At the 63rd annual Service Recognition Dinner June 5, Cornell President Martha E. Pollack and Vice President and Chief Human Resources Officer Mary Opperman paid tribute to 250 staff members who began working at Cornell 25, 30, 35, 40 or more years ago. About 170 staff awardees attended the event in Barton Hall, in addition to their guests, Provost Michael Kotlikoff, college deans, vice presidents and other university leaders.
“Cornell University is known around the world for the high quality of the education, research and outreach that we do here,” said Pollack. “None of those things could possibly happen without you.” Pollack thanked Joy Wagner, assistant to President Emeritus Frank H.T. Rhodes, for her 50 years of service, and Ron Wolverton, technical services supervisor in the Department of Molecular Biology and Genetics, College of Arts and Sciences, who has worked at Cornell for more than 52 years.
Pollack also recognized five staff members celebrating 45 years – Rich Cochran, Leora Lovejoy, Debbie Van Galder, Joanne Widom and Gerard Zeltmann – and wished those retiring “the very best in this next stage of your life.”
Opperman served as emcee. “What I really love about anniversaries is that they let us reminisce,” she said. “We can take stock of the journey we’ve made as part of this amazing institution and feel immense pride in the part we each play in the various achievements that Cornell has made over the years,” she said. “Our anniversaries also give us a moment to pause and reflect on our own lives.”
In that reminiscing context, Opperman highlighted national and Cornell events occurring at the start of each five-year anniversary period recognized.
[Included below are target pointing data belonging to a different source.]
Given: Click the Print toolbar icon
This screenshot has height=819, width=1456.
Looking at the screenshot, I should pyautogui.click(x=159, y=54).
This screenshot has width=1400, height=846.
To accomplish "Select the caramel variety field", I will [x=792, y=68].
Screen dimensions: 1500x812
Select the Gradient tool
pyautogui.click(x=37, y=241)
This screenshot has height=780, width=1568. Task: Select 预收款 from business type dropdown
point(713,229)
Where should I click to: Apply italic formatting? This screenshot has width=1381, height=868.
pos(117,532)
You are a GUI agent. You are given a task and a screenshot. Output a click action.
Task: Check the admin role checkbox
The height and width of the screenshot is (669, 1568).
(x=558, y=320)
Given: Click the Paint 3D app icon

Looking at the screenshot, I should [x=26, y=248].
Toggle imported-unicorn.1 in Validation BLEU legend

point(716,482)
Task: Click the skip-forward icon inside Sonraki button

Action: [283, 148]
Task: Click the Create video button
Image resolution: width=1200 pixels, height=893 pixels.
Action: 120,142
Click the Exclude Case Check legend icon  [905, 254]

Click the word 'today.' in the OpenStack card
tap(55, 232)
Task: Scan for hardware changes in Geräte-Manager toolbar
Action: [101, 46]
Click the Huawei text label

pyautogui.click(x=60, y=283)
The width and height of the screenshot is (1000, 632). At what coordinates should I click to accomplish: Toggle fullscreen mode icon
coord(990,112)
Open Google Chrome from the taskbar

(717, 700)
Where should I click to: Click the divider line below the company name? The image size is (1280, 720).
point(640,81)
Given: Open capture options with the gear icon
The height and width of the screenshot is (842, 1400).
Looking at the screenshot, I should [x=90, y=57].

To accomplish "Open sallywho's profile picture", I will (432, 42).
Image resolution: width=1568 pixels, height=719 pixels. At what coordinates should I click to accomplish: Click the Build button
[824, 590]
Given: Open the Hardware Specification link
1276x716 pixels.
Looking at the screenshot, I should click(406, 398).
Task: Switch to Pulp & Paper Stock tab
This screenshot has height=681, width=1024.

Among these: the Blizzard of ’93, when Cornell closed its doors for the first weather-related shutdown in more than 20 years, and the Ivy League Conference Championship 1988 Cornell men’s basketball team. Thirty-five years ago, Cornell received a grant to convert the 1.2 million holdings in its library catalog onto a computer system; 40 years ago, Rhodes was inaugurated; five years earlier, the Herbert F. Johnson Museum of Art and the Ujamaa Residential College opened.
“It’s amazing and humbling to see how much Cornell is embedded in our lives, and we, in turn, are embedded in the culture of Cornell,” Opperman said.
If it weren’t for staff, “our campus would not run day in and day out,” she said. “Awardees – your efforts and commitment have helped propel Cornell to the forefront of higher education and support our consistent ranking as one of the most highly regarded universities in the world.”